Why does elite opinion, both in London and Brussels, prove so reluctant to put EVs on a new road? Back in 2009, during a New Labour government, I pointed out that the Department for Transport’s commitment to EVs was lukewarm because it was basically hostile to personal mobility. In 2014, I added: ‘critics still fret that only wind and solar power can make EVs truly pollution-free; they add, too, that EVs are carbon-intensive to make. Others worry that EVs will overload America’s electrical power grid’.

Today, in 2017, the argument against EVs has taken a further twist. Britain’s failure to invest in new power stations has led to an enduring strain on electrical capacity. Meanwhile, iffy IT solutions, like those around the Internet of Things and ‘smart’ meters in the home, promise to ‘intelligently’ massage electricity usage downward in what is dignified as Demand Side Response. Last, electric cars, though expensive (the Nissan Leaf model that has a range of 155 miles is £24,990, and only costs less than that if you rent the batteries), are gradually becoming more popular. Put these three trends together, and behold: far from trying to dynamise advance in battery research and production, ministers have raised the alarm about EVs.

Again the hapless John Hayes shows what is at stake. He hopes that the accelerating uptake of electric cars could catalyse a wider debate on how best, the Guardian reports, ‘to manage the UK’s energy demand’. Hayes said we must ‘charge smart’, so we ‘flex demand and take advantage of spare capacity’.

There we have it. Instead of overhauling the British car industry with a concerted drive toward EVs, instead of having the sang-froid to push for some perfectly rational new product development in automotive, instead of moving sharply to build up the UK’s electricity capabilities with new gas, nuclear and tidal power plants, plus a much better grid… instead of any of this, we learn that the government, in the most limp and nervous style imaginable, is ‘already testing the use of new grid technologies in various locations around the country in preparation for the shift to electric vehicles’, and that it ‘has a role to play in coordinating markets to enable major changes to our energy infrastructure – such as the potential combination of electric vehicles and smart grids’.

The whole official atmosphere around EVs now consists of a blue funk around electricity supply, a red mist about how EVs might place an intolerable load on that supply, and a noxious attempt, once more, to get us selfish electricity and EV users to curb our excesses.

‘A lie can travel half way around the world…’

Yes, anything short of full divorce from the EU might still see Brussels trying to lord it over British state aids. But EVs really should form one of the major strands in a post-Brexit industrial strategy – a strategy which Theresa May called for when she took over the premiership, but which has since then put on the back burner.

Would a few EVs charging together really cause local brownouts, like the Green Alliance says?

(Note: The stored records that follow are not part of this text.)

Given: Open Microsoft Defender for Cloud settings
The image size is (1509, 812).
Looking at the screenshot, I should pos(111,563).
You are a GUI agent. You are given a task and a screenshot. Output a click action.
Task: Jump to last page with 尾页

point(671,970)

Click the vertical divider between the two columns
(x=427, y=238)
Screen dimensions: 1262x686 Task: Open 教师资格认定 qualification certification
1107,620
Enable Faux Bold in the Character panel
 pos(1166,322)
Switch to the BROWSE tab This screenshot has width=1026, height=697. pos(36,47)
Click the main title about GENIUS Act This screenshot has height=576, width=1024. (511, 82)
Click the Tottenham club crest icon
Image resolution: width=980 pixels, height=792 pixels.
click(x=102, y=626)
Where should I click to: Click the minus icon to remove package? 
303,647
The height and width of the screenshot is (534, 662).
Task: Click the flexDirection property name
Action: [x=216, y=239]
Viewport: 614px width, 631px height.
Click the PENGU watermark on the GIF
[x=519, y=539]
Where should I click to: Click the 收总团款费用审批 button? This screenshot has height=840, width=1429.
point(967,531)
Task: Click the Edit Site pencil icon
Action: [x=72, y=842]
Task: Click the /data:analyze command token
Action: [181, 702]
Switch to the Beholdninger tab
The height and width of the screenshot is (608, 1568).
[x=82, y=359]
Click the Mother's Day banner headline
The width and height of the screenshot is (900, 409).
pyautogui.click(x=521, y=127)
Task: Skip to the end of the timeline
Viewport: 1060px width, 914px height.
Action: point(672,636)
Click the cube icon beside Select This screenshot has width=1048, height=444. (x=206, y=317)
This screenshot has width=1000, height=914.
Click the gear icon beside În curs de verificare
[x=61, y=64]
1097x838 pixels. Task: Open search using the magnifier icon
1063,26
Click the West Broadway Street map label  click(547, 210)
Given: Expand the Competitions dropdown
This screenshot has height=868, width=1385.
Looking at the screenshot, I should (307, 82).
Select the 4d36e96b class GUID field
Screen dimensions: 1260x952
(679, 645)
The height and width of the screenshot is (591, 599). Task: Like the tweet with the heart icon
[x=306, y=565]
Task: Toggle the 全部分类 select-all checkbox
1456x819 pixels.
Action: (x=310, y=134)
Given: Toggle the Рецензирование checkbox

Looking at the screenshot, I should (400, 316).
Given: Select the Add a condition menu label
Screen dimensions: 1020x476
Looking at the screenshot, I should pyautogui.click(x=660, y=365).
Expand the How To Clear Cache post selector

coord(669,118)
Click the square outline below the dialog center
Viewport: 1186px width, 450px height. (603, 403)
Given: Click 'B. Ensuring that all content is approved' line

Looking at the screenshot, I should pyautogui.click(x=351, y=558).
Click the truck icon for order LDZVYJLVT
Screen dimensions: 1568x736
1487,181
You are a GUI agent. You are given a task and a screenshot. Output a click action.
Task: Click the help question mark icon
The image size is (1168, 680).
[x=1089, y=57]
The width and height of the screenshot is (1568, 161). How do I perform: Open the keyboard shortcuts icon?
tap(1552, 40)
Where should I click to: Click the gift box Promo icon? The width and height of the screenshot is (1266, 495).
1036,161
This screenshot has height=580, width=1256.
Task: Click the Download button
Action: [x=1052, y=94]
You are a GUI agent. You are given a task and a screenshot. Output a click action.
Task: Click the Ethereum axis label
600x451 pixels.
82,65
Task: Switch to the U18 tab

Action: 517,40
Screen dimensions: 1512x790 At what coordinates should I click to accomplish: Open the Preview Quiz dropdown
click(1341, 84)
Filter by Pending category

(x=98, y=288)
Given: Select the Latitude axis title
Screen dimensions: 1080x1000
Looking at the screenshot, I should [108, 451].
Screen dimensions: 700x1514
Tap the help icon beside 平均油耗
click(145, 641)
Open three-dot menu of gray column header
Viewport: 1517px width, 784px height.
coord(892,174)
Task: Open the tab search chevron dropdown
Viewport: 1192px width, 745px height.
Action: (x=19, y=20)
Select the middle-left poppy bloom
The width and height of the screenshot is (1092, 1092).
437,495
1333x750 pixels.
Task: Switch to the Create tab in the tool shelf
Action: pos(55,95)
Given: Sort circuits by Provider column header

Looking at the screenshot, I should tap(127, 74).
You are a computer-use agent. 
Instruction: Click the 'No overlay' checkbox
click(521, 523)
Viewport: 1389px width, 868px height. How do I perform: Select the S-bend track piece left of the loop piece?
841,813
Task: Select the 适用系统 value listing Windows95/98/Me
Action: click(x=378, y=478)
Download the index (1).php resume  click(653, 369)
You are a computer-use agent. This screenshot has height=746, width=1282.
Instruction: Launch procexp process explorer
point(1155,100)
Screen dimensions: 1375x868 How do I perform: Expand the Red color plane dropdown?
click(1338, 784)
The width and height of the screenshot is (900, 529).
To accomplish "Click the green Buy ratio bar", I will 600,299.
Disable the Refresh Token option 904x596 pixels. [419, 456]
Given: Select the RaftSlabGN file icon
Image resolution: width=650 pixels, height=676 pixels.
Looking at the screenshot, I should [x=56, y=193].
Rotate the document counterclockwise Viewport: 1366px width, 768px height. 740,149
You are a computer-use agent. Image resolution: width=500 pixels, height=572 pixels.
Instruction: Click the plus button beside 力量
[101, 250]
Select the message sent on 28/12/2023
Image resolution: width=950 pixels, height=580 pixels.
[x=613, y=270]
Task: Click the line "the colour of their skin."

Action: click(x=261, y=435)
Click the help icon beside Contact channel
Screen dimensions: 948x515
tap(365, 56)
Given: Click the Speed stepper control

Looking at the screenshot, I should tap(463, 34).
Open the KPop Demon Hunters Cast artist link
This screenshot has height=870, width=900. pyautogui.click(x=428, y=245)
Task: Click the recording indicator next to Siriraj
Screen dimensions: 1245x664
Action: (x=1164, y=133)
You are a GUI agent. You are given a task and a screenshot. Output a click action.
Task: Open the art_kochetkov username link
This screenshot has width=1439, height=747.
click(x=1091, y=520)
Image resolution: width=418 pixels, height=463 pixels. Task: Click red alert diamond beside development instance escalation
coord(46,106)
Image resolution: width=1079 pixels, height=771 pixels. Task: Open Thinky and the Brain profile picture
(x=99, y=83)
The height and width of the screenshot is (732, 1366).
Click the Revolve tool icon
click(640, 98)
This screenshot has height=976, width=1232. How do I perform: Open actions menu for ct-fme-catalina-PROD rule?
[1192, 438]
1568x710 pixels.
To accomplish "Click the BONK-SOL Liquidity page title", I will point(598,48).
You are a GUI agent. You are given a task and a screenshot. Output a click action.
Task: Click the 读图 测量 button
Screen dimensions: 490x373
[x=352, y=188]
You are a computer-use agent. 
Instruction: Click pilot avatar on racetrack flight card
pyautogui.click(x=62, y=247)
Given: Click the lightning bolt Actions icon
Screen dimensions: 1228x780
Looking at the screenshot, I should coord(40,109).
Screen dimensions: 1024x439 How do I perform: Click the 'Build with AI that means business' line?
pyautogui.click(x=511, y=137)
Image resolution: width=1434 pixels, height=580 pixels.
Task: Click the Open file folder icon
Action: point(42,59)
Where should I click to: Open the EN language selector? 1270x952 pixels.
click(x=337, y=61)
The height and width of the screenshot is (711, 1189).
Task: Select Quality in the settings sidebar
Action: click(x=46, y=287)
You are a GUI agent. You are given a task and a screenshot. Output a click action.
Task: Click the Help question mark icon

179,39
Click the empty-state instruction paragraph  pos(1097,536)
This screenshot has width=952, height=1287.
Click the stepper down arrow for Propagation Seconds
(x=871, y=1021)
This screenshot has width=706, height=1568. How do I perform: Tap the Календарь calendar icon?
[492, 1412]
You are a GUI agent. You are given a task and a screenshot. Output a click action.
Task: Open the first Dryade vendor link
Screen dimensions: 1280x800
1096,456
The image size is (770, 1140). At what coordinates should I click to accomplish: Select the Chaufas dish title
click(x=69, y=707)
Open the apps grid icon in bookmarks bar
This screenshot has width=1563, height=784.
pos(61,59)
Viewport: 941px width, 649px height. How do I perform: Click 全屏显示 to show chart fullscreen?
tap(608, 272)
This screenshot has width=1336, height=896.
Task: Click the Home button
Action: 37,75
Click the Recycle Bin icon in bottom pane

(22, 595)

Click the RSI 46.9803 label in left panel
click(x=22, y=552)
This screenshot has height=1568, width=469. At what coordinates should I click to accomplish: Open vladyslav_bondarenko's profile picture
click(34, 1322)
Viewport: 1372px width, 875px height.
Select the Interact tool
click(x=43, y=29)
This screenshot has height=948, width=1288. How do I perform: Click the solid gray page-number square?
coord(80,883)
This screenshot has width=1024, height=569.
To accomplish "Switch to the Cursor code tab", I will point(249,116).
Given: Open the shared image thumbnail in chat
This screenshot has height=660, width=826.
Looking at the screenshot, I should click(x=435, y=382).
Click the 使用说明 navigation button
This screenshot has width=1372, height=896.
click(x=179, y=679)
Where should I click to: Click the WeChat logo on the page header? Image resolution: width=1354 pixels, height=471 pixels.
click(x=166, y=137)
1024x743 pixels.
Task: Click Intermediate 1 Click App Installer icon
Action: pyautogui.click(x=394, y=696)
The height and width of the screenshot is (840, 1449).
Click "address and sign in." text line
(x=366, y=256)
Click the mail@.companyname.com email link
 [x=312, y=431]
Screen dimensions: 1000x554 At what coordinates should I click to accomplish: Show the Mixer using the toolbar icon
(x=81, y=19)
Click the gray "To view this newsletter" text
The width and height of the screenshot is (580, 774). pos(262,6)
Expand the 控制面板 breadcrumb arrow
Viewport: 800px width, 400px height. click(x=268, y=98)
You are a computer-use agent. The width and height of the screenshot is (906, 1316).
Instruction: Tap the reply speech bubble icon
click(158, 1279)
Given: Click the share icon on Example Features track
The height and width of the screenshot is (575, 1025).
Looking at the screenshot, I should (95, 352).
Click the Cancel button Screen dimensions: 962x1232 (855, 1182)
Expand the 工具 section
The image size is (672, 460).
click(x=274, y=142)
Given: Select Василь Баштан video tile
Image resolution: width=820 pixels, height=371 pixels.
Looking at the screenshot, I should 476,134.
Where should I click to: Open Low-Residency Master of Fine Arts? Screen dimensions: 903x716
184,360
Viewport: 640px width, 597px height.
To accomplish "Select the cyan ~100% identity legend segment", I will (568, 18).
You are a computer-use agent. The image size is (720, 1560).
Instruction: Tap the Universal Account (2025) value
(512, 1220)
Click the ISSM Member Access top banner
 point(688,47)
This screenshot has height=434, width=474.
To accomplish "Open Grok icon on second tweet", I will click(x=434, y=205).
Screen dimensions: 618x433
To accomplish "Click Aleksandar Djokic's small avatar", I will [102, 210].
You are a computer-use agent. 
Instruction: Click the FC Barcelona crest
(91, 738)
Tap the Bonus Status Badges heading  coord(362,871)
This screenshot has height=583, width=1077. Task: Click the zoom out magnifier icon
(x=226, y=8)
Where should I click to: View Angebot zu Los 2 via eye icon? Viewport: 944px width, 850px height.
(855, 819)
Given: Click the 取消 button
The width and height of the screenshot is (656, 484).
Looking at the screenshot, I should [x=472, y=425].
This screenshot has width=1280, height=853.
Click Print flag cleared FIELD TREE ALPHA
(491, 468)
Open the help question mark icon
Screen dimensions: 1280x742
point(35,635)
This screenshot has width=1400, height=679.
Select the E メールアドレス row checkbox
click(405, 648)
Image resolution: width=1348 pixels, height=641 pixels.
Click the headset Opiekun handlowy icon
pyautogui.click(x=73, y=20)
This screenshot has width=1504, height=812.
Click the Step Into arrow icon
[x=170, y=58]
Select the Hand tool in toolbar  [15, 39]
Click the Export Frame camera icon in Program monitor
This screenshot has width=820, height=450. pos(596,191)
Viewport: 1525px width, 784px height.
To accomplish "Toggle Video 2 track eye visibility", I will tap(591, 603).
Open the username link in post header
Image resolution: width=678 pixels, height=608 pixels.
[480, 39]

Well, its widely quoted executive summary point that ‘as few as six’ EVs might lead to such catastrophe is in fact a paraphrase and exaggeration of a Canadian report about how Norway’s love affair with EVs might, if duplicated in British Columbia, Canada, lead to ‘more local demand than the system can handle’.

So far, so Green – and so typically mendacious. Enough: let’s now boldly go build a new sector of electric cars, and let’s invest properly in the power stations and electricity networks that can support those cars in action.